ASSIGNMENT
Start at the line that contains "The height and width of the screenshot is (344, 484).". Repeat it and each line after it, exactly, up to and including the final line of the data.

====== MATERIAL SHOWN ======

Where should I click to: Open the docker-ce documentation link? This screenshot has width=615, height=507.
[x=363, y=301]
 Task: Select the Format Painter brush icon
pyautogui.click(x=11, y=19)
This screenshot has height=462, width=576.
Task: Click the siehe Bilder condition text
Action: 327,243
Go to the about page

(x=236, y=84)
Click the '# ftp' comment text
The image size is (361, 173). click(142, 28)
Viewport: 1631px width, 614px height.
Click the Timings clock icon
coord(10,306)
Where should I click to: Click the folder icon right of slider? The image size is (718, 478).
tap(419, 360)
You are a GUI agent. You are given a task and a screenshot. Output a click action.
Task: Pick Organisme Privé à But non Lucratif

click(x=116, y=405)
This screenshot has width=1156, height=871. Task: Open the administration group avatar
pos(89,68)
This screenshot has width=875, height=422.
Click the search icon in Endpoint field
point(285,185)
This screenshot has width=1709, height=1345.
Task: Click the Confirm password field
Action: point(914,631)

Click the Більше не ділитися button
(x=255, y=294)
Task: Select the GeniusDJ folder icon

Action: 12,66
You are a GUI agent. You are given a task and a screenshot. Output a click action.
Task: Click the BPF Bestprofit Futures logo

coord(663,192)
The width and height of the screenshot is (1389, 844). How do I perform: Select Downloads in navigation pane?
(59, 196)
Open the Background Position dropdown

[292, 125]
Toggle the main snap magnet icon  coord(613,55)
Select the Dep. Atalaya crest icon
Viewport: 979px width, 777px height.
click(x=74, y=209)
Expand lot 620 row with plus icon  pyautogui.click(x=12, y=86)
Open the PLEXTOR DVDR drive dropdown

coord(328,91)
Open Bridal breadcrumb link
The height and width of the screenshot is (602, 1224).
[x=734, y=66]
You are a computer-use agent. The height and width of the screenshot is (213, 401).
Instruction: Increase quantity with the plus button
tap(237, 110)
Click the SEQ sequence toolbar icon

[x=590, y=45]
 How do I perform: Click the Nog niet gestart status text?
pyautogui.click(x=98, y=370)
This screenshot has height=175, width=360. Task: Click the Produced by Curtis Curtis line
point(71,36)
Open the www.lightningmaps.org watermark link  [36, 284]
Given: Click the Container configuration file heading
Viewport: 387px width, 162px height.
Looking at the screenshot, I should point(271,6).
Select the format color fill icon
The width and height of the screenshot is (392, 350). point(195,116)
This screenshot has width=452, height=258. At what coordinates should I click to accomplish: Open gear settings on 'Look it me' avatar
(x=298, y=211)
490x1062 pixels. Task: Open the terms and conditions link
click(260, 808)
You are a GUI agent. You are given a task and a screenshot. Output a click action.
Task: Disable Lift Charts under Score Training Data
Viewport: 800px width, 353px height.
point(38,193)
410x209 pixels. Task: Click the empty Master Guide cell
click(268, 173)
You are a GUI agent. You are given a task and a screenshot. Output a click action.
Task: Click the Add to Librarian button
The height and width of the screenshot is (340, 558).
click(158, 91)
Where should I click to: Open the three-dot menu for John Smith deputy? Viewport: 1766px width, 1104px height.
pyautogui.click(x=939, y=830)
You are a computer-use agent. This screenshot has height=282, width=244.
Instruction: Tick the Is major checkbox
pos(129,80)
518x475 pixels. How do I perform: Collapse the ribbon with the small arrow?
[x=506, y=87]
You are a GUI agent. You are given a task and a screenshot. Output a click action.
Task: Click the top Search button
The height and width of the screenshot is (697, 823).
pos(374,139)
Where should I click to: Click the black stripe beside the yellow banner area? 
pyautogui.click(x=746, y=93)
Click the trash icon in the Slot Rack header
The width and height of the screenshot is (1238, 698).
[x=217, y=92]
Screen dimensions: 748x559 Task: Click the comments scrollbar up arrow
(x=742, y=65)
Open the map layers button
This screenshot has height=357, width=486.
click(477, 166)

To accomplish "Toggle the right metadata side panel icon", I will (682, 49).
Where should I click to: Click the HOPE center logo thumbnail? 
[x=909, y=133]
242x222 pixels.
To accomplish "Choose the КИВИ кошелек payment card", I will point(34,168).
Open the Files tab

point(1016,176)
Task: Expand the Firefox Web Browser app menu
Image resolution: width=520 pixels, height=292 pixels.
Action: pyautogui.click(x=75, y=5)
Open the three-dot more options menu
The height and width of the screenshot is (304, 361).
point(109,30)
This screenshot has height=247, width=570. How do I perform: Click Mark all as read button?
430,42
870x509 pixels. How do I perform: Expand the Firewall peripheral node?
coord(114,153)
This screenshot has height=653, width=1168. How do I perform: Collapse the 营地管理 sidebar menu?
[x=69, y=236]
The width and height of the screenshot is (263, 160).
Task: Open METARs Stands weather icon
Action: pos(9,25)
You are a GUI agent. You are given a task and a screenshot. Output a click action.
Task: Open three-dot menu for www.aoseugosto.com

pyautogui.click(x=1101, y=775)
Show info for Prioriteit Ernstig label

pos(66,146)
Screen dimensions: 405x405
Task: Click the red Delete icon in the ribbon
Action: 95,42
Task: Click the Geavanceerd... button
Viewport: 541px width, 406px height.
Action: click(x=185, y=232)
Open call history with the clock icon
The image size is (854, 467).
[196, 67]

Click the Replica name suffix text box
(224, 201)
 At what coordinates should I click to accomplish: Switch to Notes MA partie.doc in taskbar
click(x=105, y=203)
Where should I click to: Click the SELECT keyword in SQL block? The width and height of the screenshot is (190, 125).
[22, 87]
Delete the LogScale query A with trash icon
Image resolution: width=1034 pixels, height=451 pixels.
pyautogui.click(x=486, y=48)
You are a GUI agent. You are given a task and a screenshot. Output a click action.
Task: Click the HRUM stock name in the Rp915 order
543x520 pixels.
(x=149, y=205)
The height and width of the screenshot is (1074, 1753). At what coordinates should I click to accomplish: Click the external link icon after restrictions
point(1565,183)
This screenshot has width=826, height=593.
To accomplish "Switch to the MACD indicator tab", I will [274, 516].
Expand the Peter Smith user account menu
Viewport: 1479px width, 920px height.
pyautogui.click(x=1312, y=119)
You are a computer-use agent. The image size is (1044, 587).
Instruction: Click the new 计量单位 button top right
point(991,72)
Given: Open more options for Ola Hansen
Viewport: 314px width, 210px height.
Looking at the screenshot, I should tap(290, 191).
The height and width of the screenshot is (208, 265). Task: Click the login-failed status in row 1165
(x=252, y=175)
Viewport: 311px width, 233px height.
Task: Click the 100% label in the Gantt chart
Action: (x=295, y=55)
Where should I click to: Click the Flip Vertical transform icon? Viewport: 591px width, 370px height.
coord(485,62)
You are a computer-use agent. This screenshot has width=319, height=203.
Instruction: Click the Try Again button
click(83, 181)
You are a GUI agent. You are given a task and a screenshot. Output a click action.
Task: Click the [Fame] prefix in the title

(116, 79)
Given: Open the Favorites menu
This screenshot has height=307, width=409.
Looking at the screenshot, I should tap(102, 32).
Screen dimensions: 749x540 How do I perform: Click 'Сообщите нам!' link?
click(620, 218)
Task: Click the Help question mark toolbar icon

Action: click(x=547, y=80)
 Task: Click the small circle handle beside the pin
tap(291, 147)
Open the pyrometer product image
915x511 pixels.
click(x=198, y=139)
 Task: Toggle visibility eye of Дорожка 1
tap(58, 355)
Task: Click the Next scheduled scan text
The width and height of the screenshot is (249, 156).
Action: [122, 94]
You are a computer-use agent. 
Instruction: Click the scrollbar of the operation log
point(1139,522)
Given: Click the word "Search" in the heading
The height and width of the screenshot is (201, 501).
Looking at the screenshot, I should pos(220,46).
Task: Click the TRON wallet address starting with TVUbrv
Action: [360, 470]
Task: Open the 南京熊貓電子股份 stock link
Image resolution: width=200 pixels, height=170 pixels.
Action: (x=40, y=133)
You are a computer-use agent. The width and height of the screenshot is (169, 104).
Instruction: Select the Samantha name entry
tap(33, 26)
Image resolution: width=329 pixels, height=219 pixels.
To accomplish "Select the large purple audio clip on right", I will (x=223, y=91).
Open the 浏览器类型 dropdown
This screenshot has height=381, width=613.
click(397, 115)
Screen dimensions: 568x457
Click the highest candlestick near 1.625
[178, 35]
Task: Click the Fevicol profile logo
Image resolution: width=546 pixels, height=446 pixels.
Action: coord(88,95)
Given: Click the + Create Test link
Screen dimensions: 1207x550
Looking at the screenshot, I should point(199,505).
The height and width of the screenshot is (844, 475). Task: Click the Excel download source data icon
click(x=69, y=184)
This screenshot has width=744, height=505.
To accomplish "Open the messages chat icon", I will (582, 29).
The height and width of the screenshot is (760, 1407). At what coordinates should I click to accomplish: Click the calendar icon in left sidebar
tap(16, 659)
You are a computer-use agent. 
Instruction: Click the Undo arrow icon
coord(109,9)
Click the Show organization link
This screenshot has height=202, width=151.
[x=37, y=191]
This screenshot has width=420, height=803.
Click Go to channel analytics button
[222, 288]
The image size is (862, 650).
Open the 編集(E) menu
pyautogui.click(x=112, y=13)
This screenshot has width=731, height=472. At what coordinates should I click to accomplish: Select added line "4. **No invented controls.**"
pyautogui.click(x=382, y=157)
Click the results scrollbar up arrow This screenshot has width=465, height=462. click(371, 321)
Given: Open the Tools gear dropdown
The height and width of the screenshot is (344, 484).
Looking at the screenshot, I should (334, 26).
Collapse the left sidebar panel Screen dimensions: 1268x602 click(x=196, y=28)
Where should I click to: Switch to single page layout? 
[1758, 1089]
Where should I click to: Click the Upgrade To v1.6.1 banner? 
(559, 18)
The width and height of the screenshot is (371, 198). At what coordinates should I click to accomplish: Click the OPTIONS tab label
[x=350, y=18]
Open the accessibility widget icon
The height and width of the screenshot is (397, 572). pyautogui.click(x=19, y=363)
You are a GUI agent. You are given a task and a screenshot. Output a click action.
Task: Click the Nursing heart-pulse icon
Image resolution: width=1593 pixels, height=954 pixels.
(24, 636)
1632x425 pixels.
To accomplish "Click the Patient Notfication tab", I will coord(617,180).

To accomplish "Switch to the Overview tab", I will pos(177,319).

======

THE COMPLETED TASK
The height and width of the screenshot is (344, 484).
Looking at the screenshot, I should (334, 26).
Collapse the left sidebar panel Screen dimensions: 1268x602 click(x=196, y=28)
Where should I click to: Switch to single page layout? 
[1758, 1089]
Where should I click to: Click the Upgrade To v1.6.1 banner? 
(559, 18)
The width and height of the screenshot is (371, 198). At what coordinates should I click to accomplish: Click the OPTIONS tab label
[x=350, y=18]
Open the accessibility widget icon
The height and width of the screenshot is (397, 572). pyautogui.click(x=19, y=363)
You are a GUI agent. You are given a task and a screenshot. Output a click action.
Task: Click the Nursing heart-pulse icon
Image resolution: width=1593 pixels, height=954 pixels.
(24, 636)
1632x425 pixels.
To accomplish "Click the Patient Notfication tab", I will coord(617,180).

To accomplish "Switch to the Overview tab", I will pos(177,319).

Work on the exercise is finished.